The Federal Government's proposed carbon tax was the subject of a Senate inquiry hearing today in Mackay in northern Queensland.

The Select Committee on the Scrutiny of New Taxes, chaired by Western Australian Senator Mathias Cormann, heard evidence from eight industry groups and businesses that a carbon tax will have a detrimental affect on them.

Paul Schembri, from lobby group Mackay Canegrowers, says a carbon tax will add significant costs to their bottom line,, but their principal grievance is about international competitiveness.

He says carbon tax will put the Australian sugar industry on an unlevel playing field with other countries.

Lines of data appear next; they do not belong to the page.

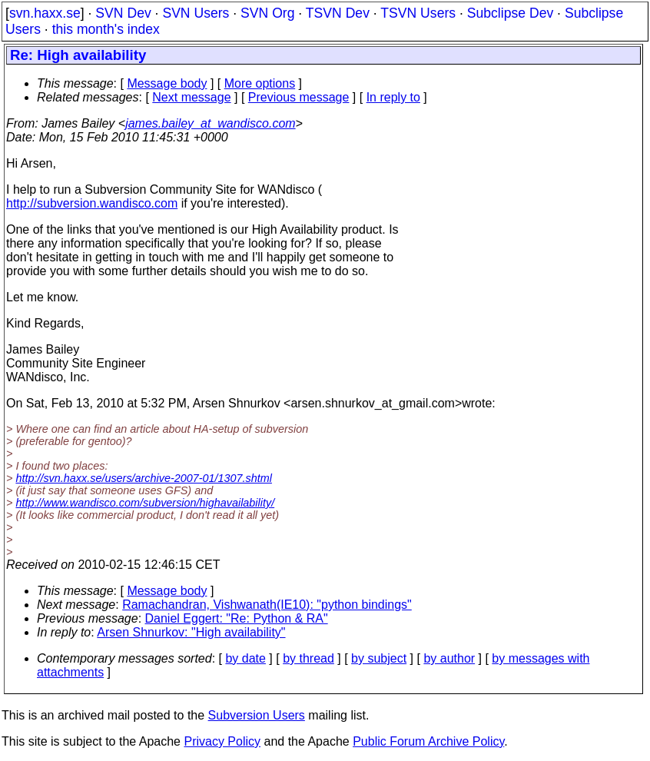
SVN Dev (123, 13)
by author (449, 658)
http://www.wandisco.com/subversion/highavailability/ (144, 503)
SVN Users (195, 13)
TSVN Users (418, 13)
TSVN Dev (338, 13)
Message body (167, 83)
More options (260, 83)
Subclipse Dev (510, 13)
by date (245, 658)
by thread (308, 658)
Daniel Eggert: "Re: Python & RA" (236, 618)
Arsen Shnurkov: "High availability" (191, 632)
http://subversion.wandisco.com (91, 203)
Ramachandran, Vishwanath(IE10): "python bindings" (267, 604)
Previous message (299, 97)
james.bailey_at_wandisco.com (210, 123)
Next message (191, 97)
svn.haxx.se (45, 13)
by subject (378, 658)
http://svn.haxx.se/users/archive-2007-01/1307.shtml (143, 478)
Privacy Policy (222, 741)
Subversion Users (256, 715)
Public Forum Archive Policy (428, 741)
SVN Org (267, 13)
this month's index (106, 29)
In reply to (393, 97)
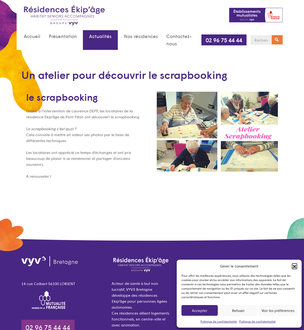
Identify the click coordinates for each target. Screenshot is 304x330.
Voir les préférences (277, 310)
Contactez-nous (179, 40)
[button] (294, 265)
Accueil (32, 36)
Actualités (100, 36)
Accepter (199, 310)
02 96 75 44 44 (224, 40)
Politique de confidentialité (218, 321)
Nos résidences (141, 36)
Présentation (63, 36)
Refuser (238, 310)
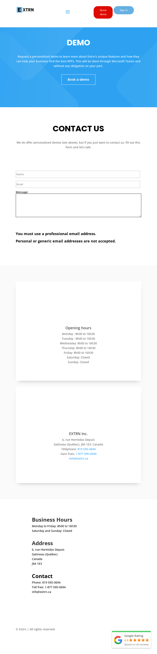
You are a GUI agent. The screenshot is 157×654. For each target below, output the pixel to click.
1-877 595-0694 (86, 454)
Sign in (124, 10)
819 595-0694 (86, 449)
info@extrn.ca (78, 458)
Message (22, 192)
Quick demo (103, 12)
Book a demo (78, 79)
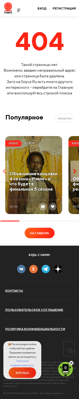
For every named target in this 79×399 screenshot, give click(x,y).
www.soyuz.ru (51, 374)
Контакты (14, 290)
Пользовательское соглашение (34, 310)
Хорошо (22, 373)
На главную (39, 233)
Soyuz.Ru (8, 8)
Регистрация (64, 8)
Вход (42, 8)
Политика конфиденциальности (35, 329)
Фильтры (64, 118)
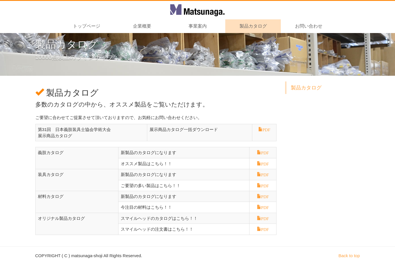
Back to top (349, 255)
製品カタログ (306, 88)
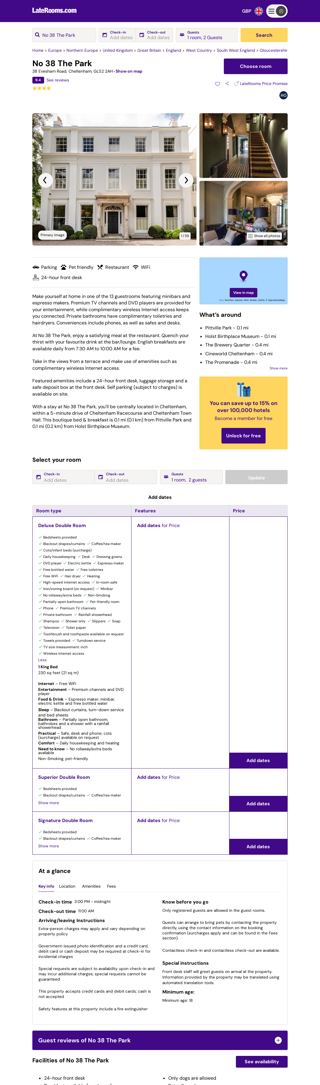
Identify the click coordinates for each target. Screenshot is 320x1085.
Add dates (258, 760)
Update (256, 478)
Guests (193, 32)
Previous (45, 180)
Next (186, 180)
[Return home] (54, 11)
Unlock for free (243, 436)
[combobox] (64, 35)
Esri (221, 300)
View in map (243, 292)
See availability (262, 1062)
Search (264, 35)
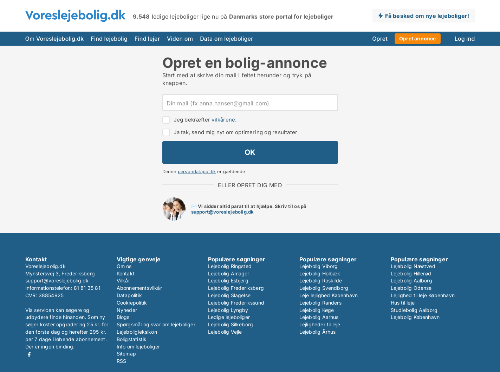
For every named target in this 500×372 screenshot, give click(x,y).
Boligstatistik (132, 339)
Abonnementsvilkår (139, 288)
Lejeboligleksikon (137, 332)
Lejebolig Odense (411, 288)
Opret (380, 38)
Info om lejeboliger (138, 347)
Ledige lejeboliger (229, 317)
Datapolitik (129, 295)
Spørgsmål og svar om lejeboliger (156, 324)
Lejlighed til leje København (423, 295)
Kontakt (126, 273)
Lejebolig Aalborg (411, 280)
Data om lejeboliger (226, 38)
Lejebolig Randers (320, 303)
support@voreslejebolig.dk (222, 212)
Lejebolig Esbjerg (228, 280)
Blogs (123, 317)
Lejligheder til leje (319, 324)
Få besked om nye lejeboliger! (427, 15)
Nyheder (127, 310)
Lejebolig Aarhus (319, 317)
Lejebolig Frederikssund (236, 303)
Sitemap (126, 354)
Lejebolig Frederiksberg (236, 288)
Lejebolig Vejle (225, 332)
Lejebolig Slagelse (229, 295)
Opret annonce (417, 38)
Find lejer (147, 38)
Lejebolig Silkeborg (230, 324)
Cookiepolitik (132, 303)
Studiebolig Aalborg (414, 310)
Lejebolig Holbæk (319, 273)
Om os (124, 266)
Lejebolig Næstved (413, 266)
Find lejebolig (109, 38)
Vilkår (123, 280)
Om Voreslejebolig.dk (54, 38)
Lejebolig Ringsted (230, 266)
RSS (121, 361)
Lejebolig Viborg (318, 266)
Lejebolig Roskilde (320, 280)
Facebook (29, 354)
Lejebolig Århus (317, 332)
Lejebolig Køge (316, 310)
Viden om (180, 38)
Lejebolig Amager (228, 273)
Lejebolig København (415, 317)
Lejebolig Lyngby (228, 310)
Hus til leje (403, 303)
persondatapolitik (197, 171)
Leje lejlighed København (328, 295)
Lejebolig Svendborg (324, 288)
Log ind (465, 38)
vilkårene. (224, 119)
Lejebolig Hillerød (411, 273)
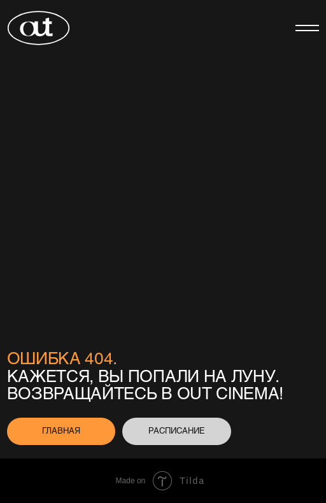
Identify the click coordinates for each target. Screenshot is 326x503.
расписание (176, 430)
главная (61, 430)
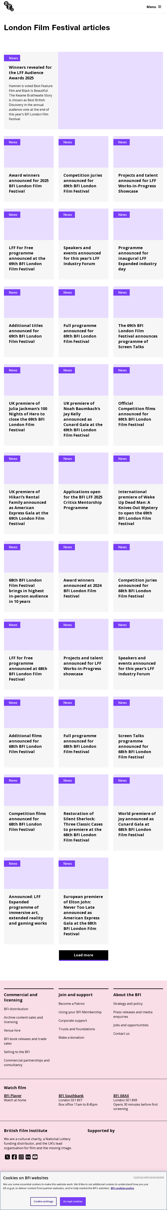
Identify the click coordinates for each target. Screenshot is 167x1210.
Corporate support (73, 1020)
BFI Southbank (71, 1095)
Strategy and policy (128, 1003)
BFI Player (12, 1095)
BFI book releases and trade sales (25, 1041)
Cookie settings (43, 1201)
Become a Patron (72, 1003)
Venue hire (12, 1030)
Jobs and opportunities (130, 1025)
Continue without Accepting (148, 1177)
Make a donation (71, 1037)
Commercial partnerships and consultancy (27, 1062)
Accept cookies (72, 1201)
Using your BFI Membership (80, 1012)
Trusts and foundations (77, 1029)
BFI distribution (16, 1009)
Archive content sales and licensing (23, 1019)
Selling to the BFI (17, 1051)
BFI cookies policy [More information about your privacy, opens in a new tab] (122, 1188)
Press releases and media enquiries (132, 1014)
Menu (154, 7)
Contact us (121, 1033)
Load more (83, 955)
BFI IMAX (121, 1095)
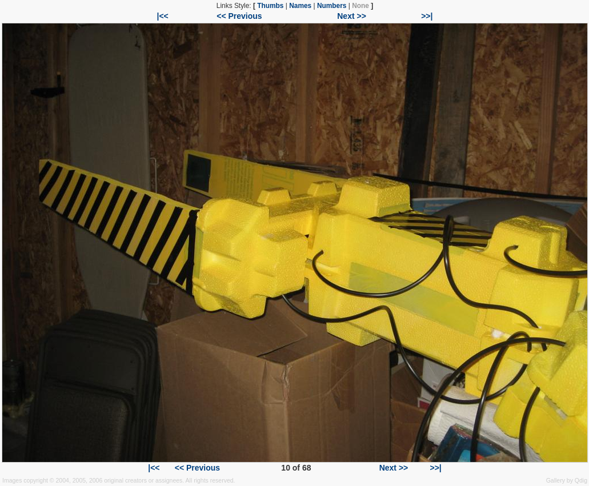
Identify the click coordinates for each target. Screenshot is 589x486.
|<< (163, 16)
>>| (426, 16)
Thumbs (270, 6)
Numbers (332, 6)
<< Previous (239, 16)
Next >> (351, 16)
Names (300, 6)
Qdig (581, 480)
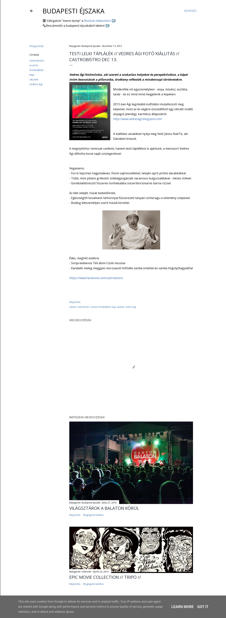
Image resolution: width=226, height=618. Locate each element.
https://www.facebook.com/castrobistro (96, 278)
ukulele (33, 79)
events (33, 65)
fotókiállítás (36, 70)
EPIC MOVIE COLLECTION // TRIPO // (105, 577)
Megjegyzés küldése (93, 515)
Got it (203, 607)
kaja (31, 74)
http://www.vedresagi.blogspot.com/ (137, 119)
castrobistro (36, 60)
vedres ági (35, 84)
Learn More (182, 607)
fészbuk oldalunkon (97, 21)
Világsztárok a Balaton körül (104, 508)
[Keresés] (190, 11)
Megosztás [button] (36, 46)
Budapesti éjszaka (73, 11)
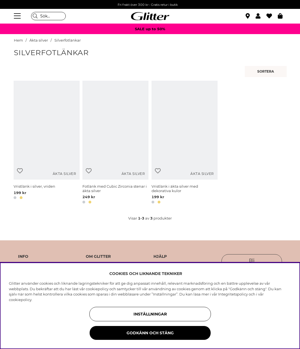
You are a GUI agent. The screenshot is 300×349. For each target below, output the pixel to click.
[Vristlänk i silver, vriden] (47, 143)
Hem (18, 40)
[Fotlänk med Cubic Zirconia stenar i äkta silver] (115, 143)
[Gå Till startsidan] (150, 16)
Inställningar (150, 314)
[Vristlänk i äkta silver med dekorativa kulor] (185, 143)
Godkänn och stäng (150, 332)
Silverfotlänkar (67, 40)
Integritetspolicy (233, 294)
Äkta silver (38, 40)
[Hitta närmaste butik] (248, 16)
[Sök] (48, 16)
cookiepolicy (20, 299)
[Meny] (18, 16)
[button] (261, 16)
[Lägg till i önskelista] (20, 170)
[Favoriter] (272, 16)
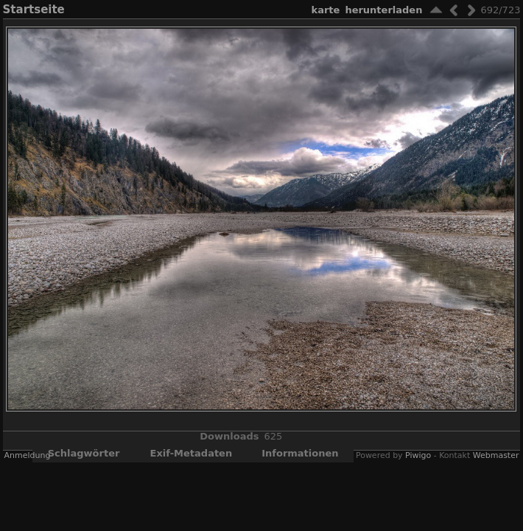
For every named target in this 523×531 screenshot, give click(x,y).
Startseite (34, 9)
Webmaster (496, 455)
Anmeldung (27, 455)
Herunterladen (383, 9)
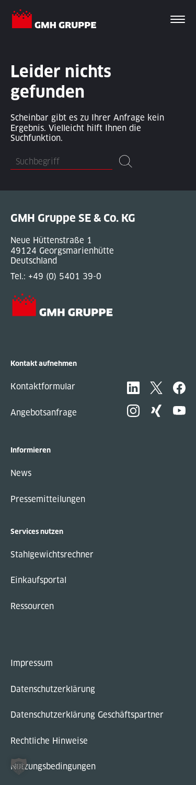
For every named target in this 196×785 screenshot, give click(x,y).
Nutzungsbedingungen (53, 766)
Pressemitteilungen (47, 499)
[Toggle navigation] (178, 20)
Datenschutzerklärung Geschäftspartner (87, 715)
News (20, 473)
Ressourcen (32, 606)
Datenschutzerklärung (52, 689)
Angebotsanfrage (43, 413)
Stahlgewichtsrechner (52, 555)
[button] (19, 766)
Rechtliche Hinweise (49, 741)
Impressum (31, 663)
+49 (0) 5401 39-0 (64, 276)
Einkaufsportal (38, 580)
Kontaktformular (42, 386)
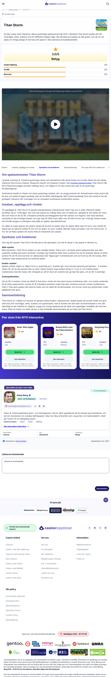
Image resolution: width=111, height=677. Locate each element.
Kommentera (102, 489)
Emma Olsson (21, 441)
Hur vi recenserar (48, 563)
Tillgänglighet (83, 549)
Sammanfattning (93, 167)
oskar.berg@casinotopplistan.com (19, 406)
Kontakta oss (47, 578)
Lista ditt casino (84, 554)
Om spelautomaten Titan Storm (18, 167)
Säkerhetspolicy (13, 605)
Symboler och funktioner (72, 167)
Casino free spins (13, 578)
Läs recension (20, 359)
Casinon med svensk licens (18, 554)
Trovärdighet (47, 549)
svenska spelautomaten (81, 183)
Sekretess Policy (13, 610)
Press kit (80, 559)
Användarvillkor (13, 601)
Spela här (19, 352)
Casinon (9, 544)
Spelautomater (13, 9)
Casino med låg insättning (17, 549)
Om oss (44, 544)
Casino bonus (12, 573)
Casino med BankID (14, 568)
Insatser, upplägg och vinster (46, 167)
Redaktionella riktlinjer (51, 559)
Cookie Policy (12, 615)
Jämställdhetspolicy (50, 568)
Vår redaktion (47, 554)
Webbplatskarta (84, 544)
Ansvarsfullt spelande (15, 596)
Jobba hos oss (47, 573)
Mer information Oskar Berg (16, 426)
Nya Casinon (11, 559)
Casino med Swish (14, 563)
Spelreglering (12, 620)
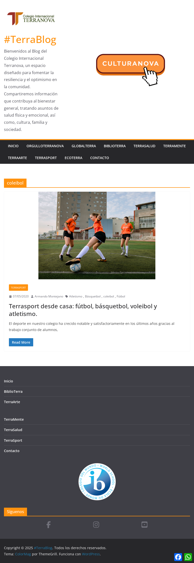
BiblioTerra (115, 146)
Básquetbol (93, 296)
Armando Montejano (49, 296)
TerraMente (174, 146)
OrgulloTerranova (45, 146)
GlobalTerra (84, 146)
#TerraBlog (30, 39)
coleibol (108, 296)
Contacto (99, 157)
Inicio (13, 146)
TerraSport (46, 157)
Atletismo (75, 296)
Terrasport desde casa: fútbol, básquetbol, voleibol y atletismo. (83, 310)
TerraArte (17, 157)
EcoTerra (73, 157)
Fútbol (121, 296)
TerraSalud (144, 146)
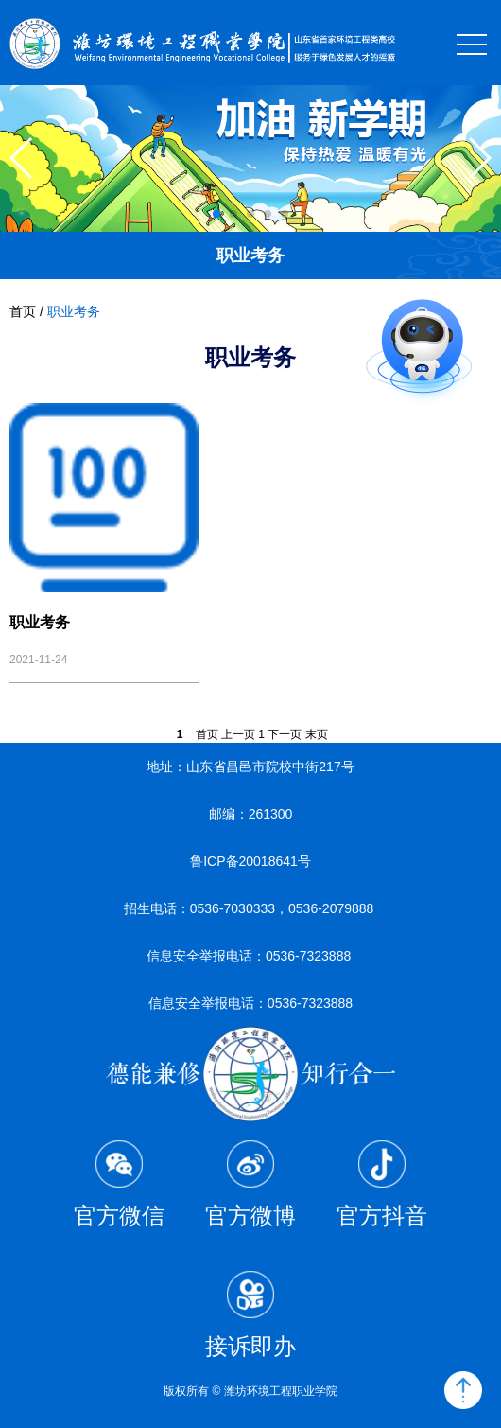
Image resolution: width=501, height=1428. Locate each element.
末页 (316, 734)
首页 (22, 311)
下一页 (285, 734)
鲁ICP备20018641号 (250, 861)
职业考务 (73, 311)
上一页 (238, 734)
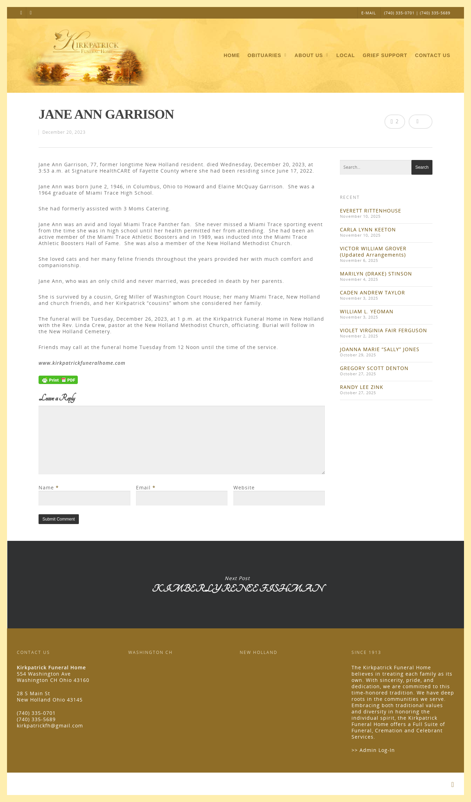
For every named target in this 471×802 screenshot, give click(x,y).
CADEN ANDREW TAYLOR (372, 292)
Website (244, 487)
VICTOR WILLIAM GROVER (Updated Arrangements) (373, 251)
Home (232, 55)
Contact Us (432, 55)
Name (49, 487)
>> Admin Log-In (373, 750)
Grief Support (385, 55)
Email (146, 487)
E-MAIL (368, 12)
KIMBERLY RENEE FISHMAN (237, 584)
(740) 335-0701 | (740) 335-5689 (417, 12)
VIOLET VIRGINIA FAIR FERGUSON (383, 330)
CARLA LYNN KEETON (368, 229)
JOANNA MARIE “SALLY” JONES (379, 349)
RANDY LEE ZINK (361, 387)
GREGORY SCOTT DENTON (374, 368)
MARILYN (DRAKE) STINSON (376, 273)
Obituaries (267, 55)
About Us (312, 55)
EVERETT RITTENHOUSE (370, 210)
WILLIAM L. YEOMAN (367, 311)
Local (345, 55)
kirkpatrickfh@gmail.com (50, 725)
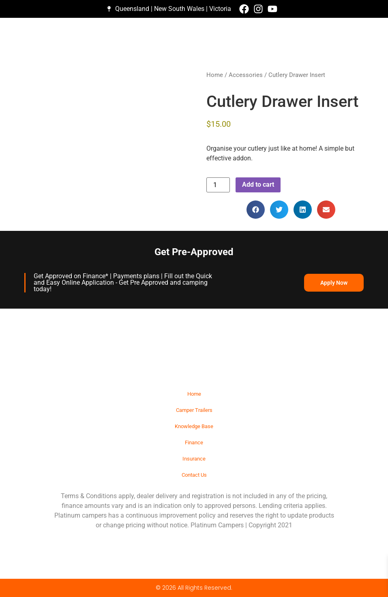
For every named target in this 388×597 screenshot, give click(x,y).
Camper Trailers (194, 410)
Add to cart (258, 184)
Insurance (194, 459)
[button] (256, 209)
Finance (194, 442)
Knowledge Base (194, 426)
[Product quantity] (218, 184)
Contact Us (194, 475)
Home (214, 75)
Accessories (246, 75)
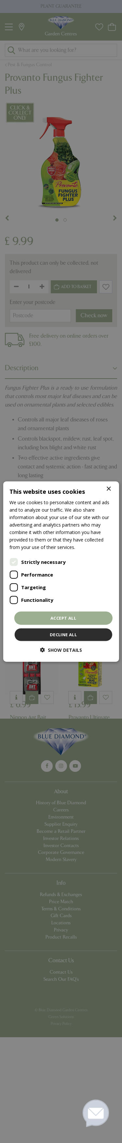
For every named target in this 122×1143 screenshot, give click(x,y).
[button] (61, 650)
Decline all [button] (63, 635)
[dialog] (61, 571)
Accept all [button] (63, 618)
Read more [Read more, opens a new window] (88, 547)
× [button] (108, 488)
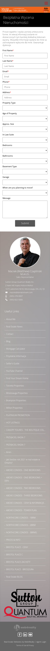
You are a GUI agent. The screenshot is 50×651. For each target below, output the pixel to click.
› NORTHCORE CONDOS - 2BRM (20, 525)
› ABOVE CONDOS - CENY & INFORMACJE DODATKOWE (25, 502)
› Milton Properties (14, 407)
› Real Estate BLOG (14, 576)
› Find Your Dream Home (16, 378)
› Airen (8, 452)
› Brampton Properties (15, 400)
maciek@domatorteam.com (21, 292)
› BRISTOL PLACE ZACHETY (17, 561)
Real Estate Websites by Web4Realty (19, 642)
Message (6, 198)
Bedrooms (7, 145)
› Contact (9, 333)
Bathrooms (8, 155)
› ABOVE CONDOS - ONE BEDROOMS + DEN (23, 479)
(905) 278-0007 (16, 296)
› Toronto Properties (14, 385)
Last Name (8, 60)
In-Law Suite (8, 134)
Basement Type (10, 166)
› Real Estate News (13, 326)
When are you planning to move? (18, 187)
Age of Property (10, 113)
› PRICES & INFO (12, 539)
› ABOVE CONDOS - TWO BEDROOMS (23, 488)
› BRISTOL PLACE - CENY (16, 547)
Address (7, 92)
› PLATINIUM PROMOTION (17, 415)
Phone (6, 81)
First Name (8, 50)
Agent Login (41, 642)
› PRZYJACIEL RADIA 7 (15, 437)
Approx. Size (8, 124)
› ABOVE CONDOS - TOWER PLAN (21, 510)
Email (6, 71)
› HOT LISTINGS (12, 422)
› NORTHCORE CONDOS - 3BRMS (21, 532)
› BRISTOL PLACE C (14, 554)
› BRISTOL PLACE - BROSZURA (19, 569)
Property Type (9, 102)
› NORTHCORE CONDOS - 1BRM (20, 517)
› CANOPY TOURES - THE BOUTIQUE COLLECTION (25, 429)
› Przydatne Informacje (15, 356)
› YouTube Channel (14, 370)
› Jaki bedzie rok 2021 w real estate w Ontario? (22, 461)
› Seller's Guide (12, 363)
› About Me (10, 319)
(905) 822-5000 (16, 299)
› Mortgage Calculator (15, 348)
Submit (25, 223)
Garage (6, 177)
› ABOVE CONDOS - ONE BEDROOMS (22, 470)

"We go head to head against Thailand, Brazil, Guatemala, South Africa, those sorts of countries they don't have at this juncture a carbon tax, that makes us less competitive, less profitable," he said.

"We're not saying the sky will fall in but anyone who understands this industry knows that the price can be extremely volatile, the exchange rate can be volatile as well, and whilst we're talking about sugar prices being 30 cents a pound, I do remember them not long ago being five or six cents a pound."

Mick Crowe, from the Mackay Whitsunday Regional Development Corporation (REDC), says he's concern a carbon tax on the coal industry will make investment in the region less attractive and affect the long term viability of mines.

"People are still going to use coal, so what it does is encourage offshore investment with no net gain to the environment, that conceptually in a carbon tax as well for Australia and the local region perplexes me and I think it needs to be addressed," he said.

"If we want to save the environment, let's do things that drive behaviour. A fugitive emissions tax on coal won't stop coal. It just shifts it out of Australia."

Submissions to the inquiry close on August 15.

There are still public hearings to be held in Canberra, the Latrobe Valley and Geelong.